As an experienced hospice visiting registered nurse, today offered me profound insights from two interconnected perspectives. The first highlights the blind trust we often place in facility nurses and doctors when caring for our loved ones. The second involves the challenges I encountered while advocating for proper end-of-life care for a patient with Alzheimer’s.
The Scenario
On Tuesday, August 22nd, I initiated our end-of-life protocol for a patient with Alzheimer’s, estimating less than two weeks left. This patient resided in a local facility. I consulted with the charge nurse, secured family consent, and composed a recommendation to enhance the patient’s comfort using liquid morphine and lorazepam, both in dosage and frequency. On Wednesday, August 23rd, we received an email confirming the provider’s approval of the recommendation via signed orders in PDF format. However, upon my visit, Nurse Melody mentioned not receiving the faxed orders, prompting me to resend them and confirm the correct number.
Obstacles and Challenges
Despite my efforts, Thursday, August 24th, brought new hurdles. Nurse Stacey lacked any communication with Melody or others and struggled with redirection. This situation was further complicated by the outdated orders versus the urgently needed new ones for the dying patient. The provider who initially signed the orders claimed not to receive the fax and refused to issue a verbal order despite the patient’s evident discomfort and the acknowledgment of the signed order. An argument emerged over whether the recommendations should have been faxed to the facility, even though multiple confirmations were received.

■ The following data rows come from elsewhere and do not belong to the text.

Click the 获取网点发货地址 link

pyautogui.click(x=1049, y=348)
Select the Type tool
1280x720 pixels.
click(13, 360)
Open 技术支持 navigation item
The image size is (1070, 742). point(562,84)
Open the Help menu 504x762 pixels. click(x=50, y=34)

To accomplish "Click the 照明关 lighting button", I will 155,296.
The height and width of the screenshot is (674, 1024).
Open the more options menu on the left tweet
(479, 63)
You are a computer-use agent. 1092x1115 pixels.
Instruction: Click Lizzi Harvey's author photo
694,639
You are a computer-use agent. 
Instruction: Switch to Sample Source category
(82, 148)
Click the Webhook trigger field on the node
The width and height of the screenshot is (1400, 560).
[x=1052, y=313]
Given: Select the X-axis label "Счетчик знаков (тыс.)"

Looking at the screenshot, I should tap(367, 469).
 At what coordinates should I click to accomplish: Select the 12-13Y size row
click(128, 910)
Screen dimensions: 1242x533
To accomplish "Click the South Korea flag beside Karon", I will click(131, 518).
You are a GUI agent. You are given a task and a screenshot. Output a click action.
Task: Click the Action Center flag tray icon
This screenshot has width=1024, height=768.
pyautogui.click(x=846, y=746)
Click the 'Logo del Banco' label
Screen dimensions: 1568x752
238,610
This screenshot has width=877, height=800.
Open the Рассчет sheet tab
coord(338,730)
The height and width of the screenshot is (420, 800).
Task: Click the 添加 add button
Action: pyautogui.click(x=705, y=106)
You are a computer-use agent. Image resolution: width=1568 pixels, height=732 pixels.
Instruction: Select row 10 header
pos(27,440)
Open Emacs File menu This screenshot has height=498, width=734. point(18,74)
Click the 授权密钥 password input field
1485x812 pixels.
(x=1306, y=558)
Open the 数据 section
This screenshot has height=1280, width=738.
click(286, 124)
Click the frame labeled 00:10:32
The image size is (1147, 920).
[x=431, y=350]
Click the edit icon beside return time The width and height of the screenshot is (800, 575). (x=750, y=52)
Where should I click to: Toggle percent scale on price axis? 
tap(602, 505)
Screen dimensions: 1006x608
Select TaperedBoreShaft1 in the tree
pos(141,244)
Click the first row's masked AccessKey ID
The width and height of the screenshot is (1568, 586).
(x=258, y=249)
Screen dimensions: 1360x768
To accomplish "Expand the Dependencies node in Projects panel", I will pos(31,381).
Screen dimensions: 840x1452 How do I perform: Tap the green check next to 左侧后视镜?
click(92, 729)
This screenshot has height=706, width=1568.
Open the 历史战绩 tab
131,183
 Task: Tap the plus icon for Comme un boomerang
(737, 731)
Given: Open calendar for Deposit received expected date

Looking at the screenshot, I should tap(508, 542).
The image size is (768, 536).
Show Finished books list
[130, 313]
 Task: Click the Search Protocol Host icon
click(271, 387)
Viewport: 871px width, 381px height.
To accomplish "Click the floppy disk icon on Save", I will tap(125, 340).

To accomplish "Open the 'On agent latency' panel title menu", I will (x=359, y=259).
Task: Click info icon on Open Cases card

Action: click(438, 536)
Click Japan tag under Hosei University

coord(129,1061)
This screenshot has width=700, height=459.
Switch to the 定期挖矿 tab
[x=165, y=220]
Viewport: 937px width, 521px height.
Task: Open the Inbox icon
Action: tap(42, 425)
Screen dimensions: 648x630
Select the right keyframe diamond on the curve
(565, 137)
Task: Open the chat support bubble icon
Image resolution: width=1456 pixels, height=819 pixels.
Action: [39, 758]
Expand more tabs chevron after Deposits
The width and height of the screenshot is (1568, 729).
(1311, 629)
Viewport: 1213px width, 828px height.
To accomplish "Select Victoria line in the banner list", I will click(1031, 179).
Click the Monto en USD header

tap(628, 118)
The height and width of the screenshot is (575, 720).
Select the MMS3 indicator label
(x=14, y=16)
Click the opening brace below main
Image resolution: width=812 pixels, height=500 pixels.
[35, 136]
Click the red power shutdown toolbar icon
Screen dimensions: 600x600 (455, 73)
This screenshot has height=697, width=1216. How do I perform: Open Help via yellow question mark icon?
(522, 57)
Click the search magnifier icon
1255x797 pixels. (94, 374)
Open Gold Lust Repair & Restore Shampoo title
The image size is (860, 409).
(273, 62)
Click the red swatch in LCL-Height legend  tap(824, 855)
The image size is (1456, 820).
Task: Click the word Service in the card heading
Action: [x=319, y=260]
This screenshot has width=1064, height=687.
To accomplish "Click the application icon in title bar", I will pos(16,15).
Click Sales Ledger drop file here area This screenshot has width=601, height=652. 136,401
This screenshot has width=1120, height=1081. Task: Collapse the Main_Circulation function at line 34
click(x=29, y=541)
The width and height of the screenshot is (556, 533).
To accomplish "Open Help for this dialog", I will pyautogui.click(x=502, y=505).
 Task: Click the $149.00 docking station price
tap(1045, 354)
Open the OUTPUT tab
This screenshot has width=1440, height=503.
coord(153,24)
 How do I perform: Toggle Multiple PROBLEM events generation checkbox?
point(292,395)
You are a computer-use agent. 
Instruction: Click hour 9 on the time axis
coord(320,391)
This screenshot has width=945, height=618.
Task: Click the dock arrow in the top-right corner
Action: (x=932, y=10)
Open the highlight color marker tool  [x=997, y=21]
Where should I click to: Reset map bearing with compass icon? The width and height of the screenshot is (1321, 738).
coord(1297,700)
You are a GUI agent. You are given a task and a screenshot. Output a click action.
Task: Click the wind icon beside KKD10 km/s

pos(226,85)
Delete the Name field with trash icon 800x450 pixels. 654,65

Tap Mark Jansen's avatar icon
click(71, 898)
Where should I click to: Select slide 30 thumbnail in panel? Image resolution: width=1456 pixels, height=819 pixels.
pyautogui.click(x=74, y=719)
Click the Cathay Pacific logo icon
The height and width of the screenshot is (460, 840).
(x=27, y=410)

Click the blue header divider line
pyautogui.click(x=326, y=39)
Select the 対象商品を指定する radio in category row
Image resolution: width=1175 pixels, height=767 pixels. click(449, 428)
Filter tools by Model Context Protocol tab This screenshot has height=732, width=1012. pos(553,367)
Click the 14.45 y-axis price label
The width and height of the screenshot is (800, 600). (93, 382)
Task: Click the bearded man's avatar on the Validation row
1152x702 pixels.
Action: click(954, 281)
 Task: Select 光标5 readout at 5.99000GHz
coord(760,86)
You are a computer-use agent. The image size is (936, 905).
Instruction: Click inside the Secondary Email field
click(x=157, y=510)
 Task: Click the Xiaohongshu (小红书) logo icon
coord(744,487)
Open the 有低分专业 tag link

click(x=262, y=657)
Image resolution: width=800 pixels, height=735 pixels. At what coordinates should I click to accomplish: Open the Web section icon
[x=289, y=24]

Heartless Responses and Disregard
Returning to the patient’s room with Nurse Stacey, I was shocked by her callous response to the unconscious patient’s condition. Despite the patient’s heart rate of 118 beats per minute and 32 respirations per minute (Cheyne-Stokes pattern), Nurse Stacey argued against the patient’s active dying status and dismissed concerns about morphine dosage and frequency. What struck me most was her statement, “he’s always uncomfortable with care,” indicating both apathy toward patient suffering and a failure to communicate discomfort to hospice.
The next day, one of our hospice nurses visited the patient, only to discover the patient had passed away in their room, with the facility staff being unaware of the situation. The lingering query is: How much time has elapsed since the patient’s passing? The concern arises due to the perceived neglect by the facility staff in delivering adequate care.
Conclusion: The Importance of Informed Choices
This experience underscores the crucial lesson that nursing facilities might not always offer the best care for terminally ill loved ones. While this narrative is a distressing example, countless others exist. If circumstances permit, providing care for your terminally ill loved one at home could offer a more compassionate and attentive solution.